Mumbai, 24 Jan 2020 7:30 IST
Without the dance sequences, Street Dancer 3D, starring Varun Dhawan and Shraddha Kapoor, would have just been a short film.
For much of the first half in Remo D’Souza’s Street Dancer 3D, it is difficult to understand what exactly the film is trying to say or do. You have two warring camps of Indian and Pakistani youngsters in London headed by Sahej (Varun Dhawan) and Inayat (Shraddha Kapoor), respectively. They leave even schoolkids in the shade when it comes to fighting each other while watching India-Pakistan cricket matches. Apart from yelling irritating slogans, they fling foodstuff like doughnuts, biryani, noodles, drinks, whatnot. Both teams might swear off cricket if they were to see all this.
In the midst of all this craziness, we do get a glimpse of some semblance of a story. Sahej lives with his elder brother (Punit Pathak) in London. Curiously, the migrants from Punjab live in a posh house with all the luxuries of life simply by running dance classes.
Pathak’s character injures himself while performing at a prized dance competition called Ground Zero and becomes dependent on crutches. So Sahej takes it upon himself to ensure that his group wins the tournament for his brother. His dance group is always at loggerheads with the Pakistani group led by Inayat. Pub owner Anna (Prabhu Deva) tries to mediate between them but to no avail.
In a film whose story revolves based on a dance competition, it is obvious that there will be a lot of dance sequences. But unlike D’Souza’s earlier two dance films, ABCD (2013) and ABCD 2 (2015), Street Dancer just bombards you with dance throughout its lengthy 150 minutes. It would be no exaggeration to say there is an overdose of dance. In fact, without these sequences, Street Dancer 3D might well have been just a short film. The visuals are vibrant and the production design is rich, but is that enough to make a film?

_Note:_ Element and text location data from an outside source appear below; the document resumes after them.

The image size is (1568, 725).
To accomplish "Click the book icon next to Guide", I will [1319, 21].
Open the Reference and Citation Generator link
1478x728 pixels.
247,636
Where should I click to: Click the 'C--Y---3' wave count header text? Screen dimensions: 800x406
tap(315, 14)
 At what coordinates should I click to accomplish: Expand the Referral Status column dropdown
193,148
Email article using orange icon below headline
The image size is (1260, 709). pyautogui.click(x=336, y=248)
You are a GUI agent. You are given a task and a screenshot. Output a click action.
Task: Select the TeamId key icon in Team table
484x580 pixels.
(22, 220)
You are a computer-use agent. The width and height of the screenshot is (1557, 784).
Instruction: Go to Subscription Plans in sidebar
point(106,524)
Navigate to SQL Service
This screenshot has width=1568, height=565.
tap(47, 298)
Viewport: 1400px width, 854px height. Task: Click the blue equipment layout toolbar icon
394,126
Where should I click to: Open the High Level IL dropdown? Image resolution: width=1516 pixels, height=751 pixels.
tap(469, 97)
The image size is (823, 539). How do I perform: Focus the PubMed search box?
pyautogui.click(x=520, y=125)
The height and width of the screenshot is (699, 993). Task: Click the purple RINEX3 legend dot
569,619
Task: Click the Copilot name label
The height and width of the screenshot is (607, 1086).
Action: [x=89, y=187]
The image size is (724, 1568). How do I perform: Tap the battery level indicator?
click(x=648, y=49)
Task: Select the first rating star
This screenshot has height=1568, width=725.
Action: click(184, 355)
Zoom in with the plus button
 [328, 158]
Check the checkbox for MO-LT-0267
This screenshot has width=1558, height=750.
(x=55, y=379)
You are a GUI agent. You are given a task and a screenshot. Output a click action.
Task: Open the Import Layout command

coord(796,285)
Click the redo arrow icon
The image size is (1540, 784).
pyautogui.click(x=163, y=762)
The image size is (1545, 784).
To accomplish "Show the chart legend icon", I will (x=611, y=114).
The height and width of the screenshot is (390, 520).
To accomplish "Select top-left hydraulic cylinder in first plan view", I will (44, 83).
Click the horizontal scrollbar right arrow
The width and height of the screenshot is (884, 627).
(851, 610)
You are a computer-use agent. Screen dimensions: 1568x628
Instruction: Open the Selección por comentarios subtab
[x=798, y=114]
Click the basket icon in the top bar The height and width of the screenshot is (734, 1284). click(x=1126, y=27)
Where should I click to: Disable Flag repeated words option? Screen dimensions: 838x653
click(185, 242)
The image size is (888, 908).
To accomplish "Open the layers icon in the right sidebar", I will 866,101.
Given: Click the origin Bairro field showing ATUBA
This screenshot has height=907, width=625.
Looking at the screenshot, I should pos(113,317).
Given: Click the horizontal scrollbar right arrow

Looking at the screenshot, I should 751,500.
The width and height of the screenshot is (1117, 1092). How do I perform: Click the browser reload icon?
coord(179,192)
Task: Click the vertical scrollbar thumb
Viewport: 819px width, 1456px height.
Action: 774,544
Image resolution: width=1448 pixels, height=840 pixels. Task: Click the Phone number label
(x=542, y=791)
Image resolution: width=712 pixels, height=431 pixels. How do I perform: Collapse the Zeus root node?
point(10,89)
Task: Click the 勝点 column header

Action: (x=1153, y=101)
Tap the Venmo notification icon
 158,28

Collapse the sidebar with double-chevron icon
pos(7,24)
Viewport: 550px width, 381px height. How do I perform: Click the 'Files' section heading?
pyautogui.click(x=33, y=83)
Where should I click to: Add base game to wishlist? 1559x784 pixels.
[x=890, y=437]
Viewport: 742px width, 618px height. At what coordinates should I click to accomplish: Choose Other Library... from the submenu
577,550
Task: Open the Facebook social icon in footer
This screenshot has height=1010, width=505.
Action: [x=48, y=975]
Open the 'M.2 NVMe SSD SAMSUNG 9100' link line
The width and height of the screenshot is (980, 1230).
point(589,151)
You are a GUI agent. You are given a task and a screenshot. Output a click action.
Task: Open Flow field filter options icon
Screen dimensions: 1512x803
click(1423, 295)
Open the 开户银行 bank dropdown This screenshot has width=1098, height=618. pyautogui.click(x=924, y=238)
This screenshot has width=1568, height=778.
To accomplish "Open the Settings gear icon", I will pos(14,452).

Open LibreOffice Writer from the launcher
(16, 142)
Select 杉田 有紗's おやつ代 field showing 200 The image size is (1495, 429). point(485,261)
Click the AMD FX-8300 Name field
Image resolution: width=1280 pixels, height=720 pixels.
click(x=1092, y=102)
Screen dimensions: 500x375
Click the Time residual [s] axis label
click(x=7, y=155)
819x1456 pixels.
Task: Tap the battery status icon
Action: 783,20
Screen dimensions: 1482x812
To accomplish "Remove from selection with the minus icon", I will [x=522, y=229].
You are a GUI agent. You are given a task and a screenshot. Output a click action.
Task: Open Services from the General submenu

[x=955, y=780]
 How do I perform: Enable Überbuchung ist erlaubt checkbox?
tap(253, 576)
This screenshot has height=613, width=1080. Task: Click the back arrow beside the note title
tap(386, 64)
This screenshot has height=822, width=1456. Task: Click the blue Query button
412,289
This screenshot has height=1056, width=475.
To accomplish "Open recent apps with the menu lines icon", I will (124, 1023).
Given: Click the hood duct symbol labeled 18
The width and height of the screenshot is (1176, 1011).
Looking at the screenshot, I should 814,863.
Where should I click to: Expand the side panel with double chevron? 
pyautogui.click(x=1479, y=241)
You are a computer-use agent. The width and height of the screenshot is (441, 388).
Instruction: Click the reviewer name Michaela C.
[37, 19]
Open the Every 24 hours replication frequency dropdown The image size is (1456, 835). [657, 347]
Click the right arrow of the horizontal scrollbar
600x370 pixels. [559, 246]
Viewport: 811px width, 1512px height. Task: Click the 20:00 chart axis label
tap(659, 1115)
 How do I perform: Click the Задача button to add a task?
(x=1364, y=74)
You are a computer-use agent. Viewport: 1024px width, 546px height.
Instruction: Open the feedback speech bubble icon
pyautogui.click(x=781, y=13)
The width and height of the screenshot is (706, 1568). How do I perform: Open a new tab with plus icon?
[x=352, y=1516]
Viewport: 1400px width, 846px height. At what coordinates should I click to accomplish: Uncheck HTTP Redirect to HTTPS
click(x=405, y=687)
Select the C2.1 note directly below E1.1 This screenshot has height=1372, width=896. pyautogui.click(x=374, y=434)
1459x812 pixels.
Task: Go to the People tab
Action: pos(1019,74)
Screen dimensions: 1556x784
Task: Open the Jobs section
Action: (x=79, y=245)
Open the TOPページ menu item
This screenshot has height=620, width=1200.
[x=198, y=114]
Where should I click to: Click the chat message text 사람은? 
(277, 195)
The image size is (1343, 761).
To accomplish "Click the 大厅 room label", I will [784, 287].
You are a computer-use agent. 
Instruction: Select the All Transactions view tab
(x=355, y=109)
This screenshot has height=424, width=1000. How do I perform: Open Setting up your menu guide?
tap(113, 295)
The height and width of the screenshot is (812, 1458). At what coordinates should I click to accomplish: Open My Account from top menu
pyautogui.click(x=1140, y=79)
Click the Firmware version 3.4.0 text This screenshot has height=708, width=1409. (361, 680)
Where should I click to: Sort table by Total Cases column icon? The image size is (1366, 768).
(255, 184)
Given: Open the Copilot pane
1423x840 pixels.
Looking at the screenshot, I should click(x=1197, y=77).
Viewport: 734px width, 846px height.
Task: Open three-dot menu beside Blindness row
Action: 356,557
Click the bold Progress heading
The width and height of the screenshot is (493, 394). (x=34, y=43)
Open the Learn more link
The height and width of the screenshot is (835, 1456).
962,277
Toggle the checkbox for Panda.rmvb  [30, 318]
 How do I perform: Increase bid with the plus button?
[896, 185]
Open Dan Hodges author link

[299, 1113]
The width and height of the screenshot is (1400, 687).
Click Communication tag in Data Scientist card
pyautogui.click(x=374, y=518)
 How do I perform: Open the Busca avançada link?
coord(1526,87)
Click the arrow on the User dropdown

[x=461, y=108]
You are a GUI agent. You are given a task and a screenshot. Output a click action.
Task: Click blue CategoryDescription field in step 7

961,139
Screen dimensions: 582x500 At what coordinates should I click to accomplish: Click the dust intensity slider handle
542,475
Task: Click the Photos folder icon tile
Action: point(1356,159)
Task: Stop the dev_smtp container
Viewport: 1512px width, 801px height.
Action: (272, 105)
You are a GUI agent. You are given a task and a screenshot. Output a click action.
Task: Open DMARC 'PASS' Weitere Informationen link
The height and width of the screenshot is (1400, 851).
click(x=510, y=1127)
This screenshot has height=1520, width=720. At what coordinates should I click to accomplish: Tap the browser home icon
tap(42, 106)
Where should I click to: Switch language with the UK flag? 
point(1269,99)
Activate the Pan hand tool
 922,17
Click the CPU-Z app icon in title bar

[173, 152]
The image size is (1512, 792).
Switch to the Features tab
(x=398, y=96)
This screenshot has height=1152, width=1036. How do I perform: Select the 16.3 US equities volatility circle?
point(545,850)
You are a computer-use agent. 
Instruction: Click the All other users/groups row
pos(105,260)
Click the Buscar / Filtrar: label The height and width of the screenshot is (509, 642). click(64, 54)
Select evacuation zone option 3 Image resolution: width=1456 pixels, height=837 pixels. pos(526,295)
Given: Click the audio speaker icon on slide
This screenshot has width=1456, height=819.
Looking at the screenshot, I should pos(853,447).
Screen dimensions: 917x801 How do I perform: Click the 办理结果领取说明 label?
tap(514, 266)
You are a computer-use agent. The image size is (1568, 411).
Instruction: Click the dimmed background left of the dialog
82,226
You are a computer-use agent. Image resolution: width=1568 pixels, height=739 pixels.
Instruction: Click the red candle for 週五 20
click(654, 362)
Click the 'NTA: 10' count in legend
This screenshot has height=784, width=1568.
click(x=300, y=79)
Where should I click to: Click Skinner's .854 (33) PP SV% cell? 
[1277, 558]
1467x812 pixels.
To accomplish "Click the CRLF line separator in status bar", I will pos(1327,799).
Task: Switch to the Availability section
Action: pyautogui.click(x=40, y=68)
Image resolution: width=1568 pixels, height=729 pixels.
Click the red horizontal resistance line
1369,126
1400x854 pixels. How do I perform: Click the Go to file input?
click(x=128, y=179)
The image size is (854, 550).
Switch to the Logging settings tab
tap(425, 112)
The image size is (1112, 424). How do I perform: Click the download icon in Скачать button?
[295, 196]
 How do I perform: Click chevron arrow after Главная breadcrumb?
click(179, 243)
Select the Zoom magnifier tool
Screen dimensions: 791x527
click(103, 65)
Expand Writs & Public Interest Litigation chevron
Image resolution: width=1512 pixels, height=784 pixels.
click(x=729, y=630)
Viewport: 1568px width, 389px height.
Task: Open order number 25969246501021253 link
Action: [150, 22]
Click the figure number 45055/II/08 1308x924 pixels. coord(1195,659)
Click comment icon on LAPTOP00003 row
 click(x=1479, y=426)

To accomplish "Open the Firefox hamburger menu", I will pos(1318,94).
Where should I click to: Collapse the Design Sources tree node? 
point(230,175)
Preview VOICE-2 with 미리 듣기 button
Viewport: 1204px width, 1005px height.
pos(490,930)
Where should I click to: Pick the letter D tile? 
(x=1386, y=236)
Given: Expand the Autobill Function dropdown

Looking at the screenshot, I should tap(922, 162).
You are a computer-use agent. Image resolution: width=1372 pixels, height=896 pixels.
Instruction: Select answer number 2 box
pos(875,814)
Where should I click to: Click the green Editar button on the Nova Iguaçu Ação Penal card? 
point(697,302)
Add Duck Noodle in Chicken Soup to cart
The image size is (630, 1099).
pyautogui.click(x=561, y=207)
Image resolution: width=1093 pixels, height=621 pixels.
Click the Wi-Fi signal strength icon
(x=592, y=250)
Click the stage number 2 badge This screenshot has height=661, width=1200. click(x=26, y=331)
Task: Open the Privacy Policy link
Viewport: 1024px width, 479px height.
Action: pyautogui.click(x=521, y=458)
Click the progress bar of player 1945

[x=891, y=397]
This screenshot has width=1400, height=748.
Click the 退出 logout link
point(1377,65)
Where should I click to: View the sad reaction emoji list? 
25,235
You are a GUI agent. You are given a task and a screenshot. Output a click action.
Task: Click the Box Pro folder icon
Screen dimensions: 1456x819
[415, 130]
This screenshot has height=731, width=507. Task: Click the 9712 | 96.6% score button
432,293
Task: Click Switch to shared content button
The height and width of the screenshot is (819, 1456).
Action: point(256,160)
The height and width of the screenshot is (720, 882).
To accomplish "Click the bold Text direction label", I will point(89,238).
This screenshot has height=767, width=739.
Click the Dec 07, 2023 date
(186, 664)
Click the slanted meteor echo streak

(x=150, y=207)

To make matters worse, there is a lot of acrobatic stuff happening in the name of dance. So much, in fact, that it starts appearing repetitive in the first half itself.
The film doesn't do any justice to the use of 3D either. The effect is seen only here and there when characters throw things in your direction, including doughnuts.
If there is dance, there has to be music as well. But the film is disappointing on this score too, except for the ‘Muqabla’ track, a remix of the 1994 song that was picturized on Prabhu Deva and Nagma in the film Kadhalan (Hum Se Hai Muqabla in Hindi) and became a craze back then.
As for the performances, it appears that all the artistes concentrated so much on their dance moves that they just forgot they had to act as well. Varun Dhawan and Shraddha Kapoor look good together and display good dancing skills, but they could have done so much more. Their shallow characterization is also to blame. And Nora Fatehi just seems to be playing herself.
The only people you can take seriously are Aparshakti Khurana and Punit Pathak to an extent. Prabhu Deva is impressive with his dancing, which is no surprise, but he struggles with his Hindi.
Street Dancer 3D also touches upon the issue of illegal immigration, but in an unintentionally hilarious way. So here is a group of people in Punjab eager to enter London illegally to make a living. But they are happy to pay Rs40 lakh each to the person who will do the task for them! Leaves us wondering: when you already have so much money, why would you risk your life to become an illegal immigrant?
The dance competition Ground Zero also throws up some questions. Though it is supposed to be an international competition, players change teams midway. In another sequence, somebody unplugs the music when a group is performing and the organizer rules the team out despite it not being at fault. Moreover, he justifies his decision saying, “It’s my competition, my rules!” Really? Is this how international events are run?